* **EXERCISE TASK**: Please reproduce the following lines word for word, with nothing changed.

* **PROVIDED ENTRIES**:
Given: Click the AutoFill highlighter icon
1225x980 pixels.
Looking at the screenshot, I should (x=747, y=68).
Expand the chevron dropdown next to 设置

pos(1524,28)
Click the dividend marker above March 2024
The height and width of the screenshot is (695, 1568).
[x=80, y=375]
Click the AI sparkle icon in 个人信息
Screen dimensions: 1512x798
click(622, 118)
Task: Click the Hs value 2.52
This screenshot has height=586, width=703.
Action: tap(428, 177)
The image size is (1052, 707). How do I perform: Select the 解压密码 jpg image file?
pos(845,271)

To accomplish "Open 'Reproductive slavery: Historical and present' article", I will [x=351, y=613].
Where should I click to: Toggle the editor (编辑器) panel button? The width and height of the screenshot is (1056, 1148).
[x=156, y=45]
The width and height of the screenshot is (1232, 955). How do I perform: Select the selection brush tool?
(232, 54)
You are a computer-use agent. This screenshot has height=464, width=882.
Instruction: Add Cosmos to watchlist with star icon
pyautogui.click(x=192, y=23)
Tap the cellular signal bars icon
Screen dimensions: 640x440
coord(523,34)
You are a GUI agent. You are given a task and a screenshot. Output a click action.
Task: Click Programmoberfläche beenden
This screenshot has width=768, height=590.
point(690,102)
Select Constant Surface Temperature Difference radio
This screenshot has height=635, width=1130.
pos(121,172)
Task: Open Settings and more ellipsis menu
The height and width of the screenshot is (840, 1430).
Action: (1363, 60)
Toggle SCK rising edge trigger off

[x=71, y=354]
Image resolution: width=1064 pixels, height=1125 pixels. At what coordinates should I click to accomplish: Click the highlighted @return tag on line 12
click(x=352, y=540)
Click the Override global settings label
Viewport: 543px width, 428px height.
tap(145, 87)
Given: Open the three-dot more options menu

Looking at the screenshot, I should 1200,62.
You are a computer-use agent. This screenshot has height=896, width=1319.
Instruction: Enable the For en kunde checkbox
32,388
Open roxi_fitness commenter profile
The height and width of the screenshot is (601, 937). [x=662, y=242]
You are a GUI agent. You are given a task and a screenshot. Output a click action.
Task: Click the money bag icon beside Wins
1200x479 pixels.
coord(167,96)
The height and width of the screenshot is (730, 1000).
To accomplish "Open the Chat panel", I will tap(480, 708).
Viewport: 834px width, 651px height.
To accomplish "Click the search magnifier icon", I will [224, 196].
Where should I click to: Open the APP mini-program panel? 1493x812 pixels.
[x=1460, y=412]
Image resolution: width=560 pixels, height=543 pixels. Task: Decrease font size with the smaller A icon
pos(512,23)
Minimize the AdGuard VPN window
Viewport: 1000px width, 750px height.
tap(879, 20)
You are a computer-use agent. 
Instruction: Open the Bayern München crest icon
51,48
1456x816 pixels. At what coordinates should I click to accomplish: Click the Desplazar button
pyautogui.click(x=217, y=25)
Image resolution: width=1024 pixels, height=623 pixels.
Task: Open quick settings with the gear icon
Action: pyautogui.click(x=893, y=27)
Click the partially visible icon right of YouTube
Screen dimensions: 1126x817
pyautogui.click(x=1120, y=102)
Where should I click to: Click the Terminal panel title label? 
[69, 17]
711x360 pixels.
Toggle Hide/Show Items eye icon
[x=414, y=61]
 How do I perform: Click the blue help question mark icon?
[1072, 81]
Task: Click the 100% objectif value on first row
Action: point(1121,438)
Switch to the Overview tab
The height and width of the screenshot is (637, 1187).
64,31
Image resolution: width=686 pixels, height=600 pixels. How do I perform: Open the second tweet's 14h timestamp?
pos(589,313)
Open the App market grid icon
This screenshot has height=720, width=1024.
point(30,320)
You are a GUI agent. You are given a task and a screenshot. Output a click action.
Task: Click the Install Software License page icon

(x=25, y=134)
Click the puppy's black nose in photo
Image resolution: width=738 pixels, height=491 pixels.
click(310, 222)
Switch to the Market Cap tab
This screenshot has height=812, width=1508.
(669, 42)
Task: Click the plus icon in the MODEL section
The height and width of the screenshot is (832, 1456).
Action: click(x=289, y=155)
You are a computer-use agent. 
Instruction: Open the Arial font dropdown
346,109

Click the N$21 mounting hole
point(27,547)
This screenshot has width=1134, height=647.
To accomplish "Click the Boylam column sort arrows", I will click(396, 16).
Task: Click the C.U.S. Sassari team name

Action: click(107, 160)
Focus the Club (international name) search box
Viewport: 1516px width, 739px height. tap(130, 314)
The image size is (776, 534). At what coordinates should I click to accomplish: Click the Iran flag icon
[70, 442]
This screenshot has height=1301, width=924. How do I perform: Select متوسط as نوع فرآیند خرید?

* **RESULT**:
Given: Click the AutoFill highlighter icon
1225x980 pixels.
Looking at the screenshot, I should (x=747, y=68).
Expand the chevron dropdown next to 设置

pos(1524,28)
Click the dividend marker above March 2024
The height and width of the screenshot is (695, 1568).
[x=80, y=375]
Click the AI sparkle icon in 个人信息
Screen dimensions: 1512x798
click(622, 118)
Task: Click the Hs value 2.52
This screenshot has height=586, width=703.
Action: tap(428, 177)
The image size is (1052, 707). How do I perform: Select the 解压密码 jpg image file?
pos(845,271)

To accomplish "Open 'Reproductive slavery: Historical and present' article", I will [x=351, y=613].
Where should I click to: Toggle the editor (编辑器) panel button? The width and height of the screenshot is (1056, 1148).
[x=156, y=45]
The width and height of the screenshot is (1232, 955). How do I perform: Select the selection brush tool?
(232, 54)
You are a computer-use agent. This screenshot has height=464, width=882.
Instruction: Add Cosmos to watchlist with star icon
pyautogui.click(x=192, y=23)
Tap the cellular signal bars icon
Screen dimensions: 640x440
coord(523,34)
You are a GUI agent. You are given a task and a screenshot. Output a click action.
Task: Click Programmoberfläche beenden
This screenshot has width=768, height=590.
point(690,102)
Select Constant Surface Temperature Difference radio
This screenshot has height=635, width=1130.
pos(121,172)
Task: Open Settings and more ellipsis menu
The height and width of the screenshot is (840, 1430).
Action: (1363, 60)
Toggle SCK rising edge trigger off

[x=71, y=354]
Image resolution: width=1064 pixels, height=1125 pixels. At what coordinates should I click to accomplish: Click the highlighted @return tag on line 12
click(x=352, y=540)
Click the Override global settings label
Viewport: 543px width, 428px height.
tap(145, 87)
Given: Open the three-dot more options menu

Looking at the screenshot, I should 1200,62.
You are a computer-use agent. This screenshot has height=896, width=1319.
Instruction: Enable the For en kunde checkbox
32,388
Open roxi_fitness commenter profile
The height and width of the screenshot is (601, 937). [x=662, y=242]
You are a GUI agent. You are given a task and a screenshot. Output a click action.
Task: Click the money bag icon beside Wins
1200x479 pixels.
coord(167,96)
The height and width of the screenshot is (730, 1000).
To accomplish "Open the Chat panel", I will tap(480, 708).
Viewport: 834px width, 651px height.
To accomplish "Click the search magnifier icon", I will [224, 196].
Where should I click to: Open the APP mini-program panel? 1493x812 pixels.
[x=1460, y=412]
Image resolution: width=560 pixels, height=543 pixels. Task: Decrease font size with the smaller A icon
pos(512,23)
Minimize the AdGuard VPN window
Viewport: 1000px width, 750px height.
tap(879, 20)
You are a computer-use agent. 
Instruction: Open the Bayern München crest icon
51,48
1456x816 pixels. At what coordinates should I click to accomplish: Click the Desplazar button
pyautogui.click(x=217, y=25)
Image resolution: width=1024 pixels, height=623 pixels.
Task: Open quick settings with the gear icon
Action: pyautogui.click(x=893, y=27)
Click the partially visible icon right of YouTube
Screen dimensions: 1126x817
pyautogui.click(x=1120, y=102)
Where should I click to: Click the Terminal panel title label? 
[69, 17]
711x360 pixels.
Toggle Hide/Show Items eye icon
[x=414, y=61]
 How do I perform: Click the blue help question mark icon?
[1072, 81]
Task: Click the 100% objectif value on first row
Action: point(1121,438)
Switch to the Overview tab
The height and width of the screenshot is (637, 1187).
64,31
Image resolution: width=686 pixels, height=600 pixels. How do I perform: Open the second tweet's 14h timestamp?
pos(589,313)
Open the App market grid icon
This screenshot has height=720, width=1024.
point(30,320)
You are a GUI agent. You are given a task and a screenshot. Output a click action.
Task: Click the Install Software License page icon

(x=25, y=134)
Click the puppy's black nose in photo
Image resolution: width=738 pixels, height=491 pixels.
click(310, 222)
Switch to the Market Cap tab
This screenshot has height=812, width=1508.
(669, 42)
Task: Click the plus icon in the MODEL section
The height and width of the screenshot is (832, 1456).
Action: click(x=289, y=155)
You are a computer-use agent. 
Instruction: Open the Arial font dropdown
346,109

Click the N$21 mounting hole
point(27,547)
This screenshot has width=1134, height=647.
To accomplish "Click the Boylam column sort arrows", I will click(396, 16).
Task: Click the C.U.S. Sassari team name

Action: click(107, 160)
Focus the Club (international name) search box
Viewport: 1516px width, 739px height. tap(130, 314)
The image size is (776, 534). At what coordinates should I click to accomplish: Click the Iran flag icon
[70, 442]
This screenshot has height=1301, width=924. How do I perform: Select متوسط as نوع فرآیند خرید?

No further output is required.